Depuis un an, elle luttait ainsi tous les jours,
tous les soirs, contre cette obsession grandissante,
contre cette image qui hantait ses rêves, qui
hantait sa chair et troublait ses nuits. Elle se
sentait prise comme une bête dans un filet, liée,
jetée entre les bras de ce mâle qui l’avait vaincue,
conquise, rien que par le poil de sa lèvre et par la
couleur de ses yeux.
Et maintenant, dans cette église, tout près de
Dieu, elle se sentait plus faible, plus abandonnée,
plus perdue encore que chez elle. Elle ne pouvait
plus prier, elle ne pouvait penser qu’à lui. Elle
souffrait déjà qu’il se fût éloigné. Elle luttait
cependant en désespérée, elle se défendait,
appelait du secours de toute la force de son âme.

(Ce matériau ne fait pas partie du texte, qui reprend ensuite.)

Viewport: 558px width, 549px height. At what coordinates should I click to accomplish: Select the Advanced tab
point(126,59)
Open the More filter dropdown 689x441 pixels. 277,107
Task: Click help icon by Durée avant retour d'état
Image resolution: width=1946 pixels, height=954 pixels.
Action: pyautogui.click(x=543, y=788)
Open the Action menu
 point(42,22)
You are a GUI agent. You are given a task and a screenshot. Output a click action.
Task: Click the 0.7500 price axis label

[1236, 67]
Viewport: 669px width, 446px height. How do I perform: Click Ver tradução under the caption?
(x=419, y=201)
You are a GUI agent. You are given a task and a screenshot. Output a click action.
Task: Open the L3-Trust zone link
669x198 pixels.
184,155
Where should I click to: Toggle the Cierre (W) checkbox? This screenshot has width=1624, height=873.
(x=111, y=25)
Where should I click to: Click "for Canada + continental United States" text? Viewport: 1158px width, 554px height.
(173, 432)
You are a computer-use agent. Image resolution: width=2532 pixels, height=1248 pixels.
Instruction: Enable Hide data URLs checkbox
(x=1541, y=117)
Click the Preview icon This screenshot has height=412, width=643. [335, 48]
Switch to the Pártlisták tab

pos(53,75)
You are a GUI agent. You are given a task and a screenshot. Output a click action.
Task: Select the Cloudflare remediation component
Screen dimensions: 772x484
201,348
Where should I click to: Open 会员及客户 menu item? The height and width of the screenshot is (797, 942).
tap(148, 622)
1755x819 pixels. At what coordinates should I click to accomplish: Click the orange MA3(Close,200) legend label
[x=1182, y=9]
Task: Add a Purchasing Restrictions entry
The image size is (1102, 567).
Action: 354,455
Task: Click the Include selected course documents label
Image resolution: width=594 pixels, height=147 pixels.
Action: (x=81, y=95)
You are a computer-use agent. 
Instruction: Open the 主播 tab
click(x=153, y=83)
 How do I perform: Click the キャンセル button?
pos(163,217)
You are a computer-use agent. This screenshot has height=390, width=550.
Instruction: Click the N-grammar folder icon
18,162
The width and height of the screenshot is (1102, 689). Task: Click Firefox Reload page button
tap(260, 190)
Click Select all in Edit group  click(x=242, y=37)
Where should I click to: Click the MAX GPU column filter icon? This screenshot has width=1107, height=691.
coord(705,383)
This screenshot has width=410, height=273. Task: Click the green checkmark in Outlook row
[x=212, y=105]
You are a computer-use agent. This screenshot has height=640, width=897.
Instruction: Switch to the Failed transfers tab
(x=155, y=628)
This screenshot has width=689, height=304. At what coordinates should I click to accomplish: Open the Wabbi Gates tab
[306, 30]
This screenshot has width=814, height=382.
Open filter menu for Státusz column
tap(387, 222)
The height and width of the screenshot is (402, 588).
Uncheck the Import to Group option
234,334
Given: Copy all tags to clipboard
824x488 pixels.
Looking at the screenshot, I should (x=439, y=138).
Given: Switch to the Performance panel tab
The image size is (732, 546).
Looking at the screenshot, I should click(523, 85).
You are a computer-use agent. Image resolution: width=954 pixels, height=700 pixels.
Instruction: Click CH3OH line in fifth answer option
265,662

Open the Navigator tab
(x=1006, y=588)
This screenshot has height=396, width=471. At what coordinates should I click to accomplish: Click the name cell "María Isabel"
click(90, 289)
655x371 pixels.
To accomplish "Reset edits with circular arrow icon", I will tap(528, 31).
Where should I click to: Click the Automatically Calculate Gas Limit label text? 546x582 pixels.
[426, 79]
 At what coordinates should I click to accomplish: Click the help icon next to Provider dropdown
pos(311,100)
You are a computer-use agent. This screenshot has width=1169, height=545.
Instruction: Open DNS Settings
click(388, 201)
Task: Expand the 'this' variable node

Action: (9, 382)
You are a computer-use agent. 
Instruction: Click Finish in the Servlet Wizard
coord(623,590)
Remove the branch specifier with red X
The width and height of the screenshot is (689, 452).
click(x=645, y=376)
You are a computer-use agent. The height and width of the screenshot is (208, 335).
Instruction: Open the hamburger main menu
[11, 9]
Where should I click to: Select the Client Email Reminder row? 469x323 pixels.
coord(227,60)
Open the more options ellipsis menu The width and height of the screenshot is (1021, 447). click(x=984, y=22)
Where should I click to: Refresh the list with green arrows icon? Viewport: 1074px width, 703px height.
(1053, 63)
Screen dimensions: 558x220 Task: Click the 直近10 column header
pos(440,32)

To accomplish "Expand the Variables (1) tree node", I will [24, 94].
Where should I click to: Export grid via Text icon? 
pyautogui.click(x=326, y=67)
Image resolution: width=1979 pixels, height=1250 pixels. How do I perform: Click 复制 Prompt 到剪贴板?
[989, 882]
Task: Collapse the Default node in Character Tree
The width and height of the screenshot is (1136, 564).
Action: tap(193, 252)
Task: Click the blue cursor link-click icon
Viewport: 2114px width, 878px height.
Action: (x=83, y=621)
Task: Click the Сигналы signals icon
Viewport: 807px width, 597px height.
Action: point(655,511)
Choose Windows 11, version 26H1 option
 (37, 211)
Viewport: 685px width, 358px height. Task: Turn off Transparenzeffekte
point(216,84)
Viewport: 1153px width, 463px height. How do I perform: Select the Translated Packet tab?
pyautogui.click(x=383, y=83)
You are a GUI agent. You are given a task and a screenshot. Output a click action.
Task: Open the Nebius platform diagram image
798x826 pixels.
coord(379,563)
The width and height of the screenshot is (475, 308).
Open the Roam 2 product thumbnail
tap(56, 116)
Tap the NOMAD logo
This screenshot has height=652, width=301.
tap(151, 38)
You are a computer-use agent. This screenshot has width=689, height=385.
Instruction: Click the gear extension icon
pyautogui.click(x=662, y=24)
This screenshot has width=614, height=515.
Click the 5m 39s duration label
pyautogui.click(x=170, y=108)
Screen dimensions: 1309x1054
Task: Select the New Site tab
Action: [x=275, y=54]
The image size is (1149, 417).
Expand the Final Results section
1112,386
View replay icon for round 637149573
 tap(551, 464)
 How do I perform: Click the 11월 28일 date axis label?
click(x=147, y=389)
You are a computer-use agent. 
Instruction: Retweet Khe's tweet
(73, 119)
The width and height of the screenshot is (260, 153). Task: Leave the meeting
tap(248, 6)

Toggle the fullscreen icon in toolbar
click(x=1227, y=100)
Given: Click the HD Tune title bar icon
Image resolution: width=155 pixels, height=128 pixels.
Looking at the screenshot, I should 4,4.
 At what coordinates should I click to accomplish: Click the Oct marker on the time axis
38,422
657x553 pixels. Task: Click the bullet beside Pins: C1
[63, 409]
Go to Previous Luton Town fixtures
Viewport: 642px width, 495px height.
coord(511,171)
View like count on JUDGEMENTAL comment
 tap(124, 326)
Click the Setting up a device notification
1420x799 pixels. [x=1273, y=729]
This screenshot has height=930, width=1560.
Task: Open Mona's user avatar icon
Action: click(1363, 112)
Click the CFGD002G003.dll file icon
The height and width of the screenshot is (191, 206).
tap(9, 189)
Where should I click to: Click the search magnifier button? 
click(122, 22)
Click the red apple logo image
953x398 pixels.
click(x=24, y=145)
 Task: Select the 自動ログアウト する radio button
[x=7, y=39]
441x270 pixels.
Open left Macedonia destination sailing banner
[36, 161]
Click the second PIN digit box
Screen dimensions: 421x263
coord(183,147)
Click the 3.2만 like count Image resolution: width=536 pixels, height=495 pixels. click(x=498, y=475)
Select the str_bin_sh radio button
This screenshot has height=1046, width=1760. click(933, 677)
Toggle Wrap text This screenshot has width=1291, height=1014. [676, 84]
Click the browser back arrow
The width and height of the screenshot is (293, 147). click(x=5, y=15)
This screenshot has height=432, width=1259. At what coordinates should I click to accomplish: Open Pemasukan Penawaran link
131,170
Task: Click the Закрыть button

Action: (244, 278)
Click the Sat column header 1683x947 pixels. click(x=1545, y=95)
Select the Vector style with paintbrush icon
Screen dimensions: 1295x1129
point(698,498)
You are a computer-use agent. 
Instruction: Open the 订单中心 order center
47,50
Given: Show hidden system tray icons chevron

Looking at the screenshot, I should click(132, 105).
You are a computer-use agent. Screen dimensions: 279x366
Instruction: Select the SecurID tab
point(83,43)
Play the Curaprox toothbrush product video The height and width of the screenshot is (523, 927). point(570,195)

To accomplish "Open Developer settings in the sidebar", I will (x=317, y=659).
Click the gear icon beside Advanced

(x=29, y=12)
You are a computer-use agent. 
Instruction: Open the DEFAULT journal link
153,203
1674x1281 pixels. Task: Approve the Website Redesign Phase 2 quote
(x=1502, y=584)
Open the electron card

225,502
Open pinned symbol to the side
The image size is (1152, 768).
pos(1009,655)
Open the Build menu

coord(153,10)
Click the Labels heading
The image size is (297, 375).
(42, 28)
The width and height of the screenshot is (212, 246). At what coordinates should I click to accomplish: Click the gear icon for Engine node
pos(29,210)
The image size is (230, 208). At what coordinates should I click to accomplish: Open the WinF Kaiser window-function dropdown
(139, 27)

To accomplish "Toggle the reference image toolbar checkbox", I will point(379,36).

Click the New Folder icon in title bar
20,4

Elle eût voulu mourir, plutôt que de tomber ainsi,
elle qui n’avait point failli. Elle murmurait des
paroles éperdues de supplication ; mais elle
écoutait le pas de Georges s’affaiblir dans le
lointain des voûtes.
Elle comprit que c’était fini, que la lutte était
inutile ! Elle ne voulait pas céder pourtant ; et elle
fut saisie par une de ces crises d’énervement qui
jettent les femmes, palpitantes, hurlantes et
tordues sur le sol. Elle tremblait de tous ses
membres, sentant bien qu’elle allait tomber, se
rouler entre les chaises en poussant des cris aigus.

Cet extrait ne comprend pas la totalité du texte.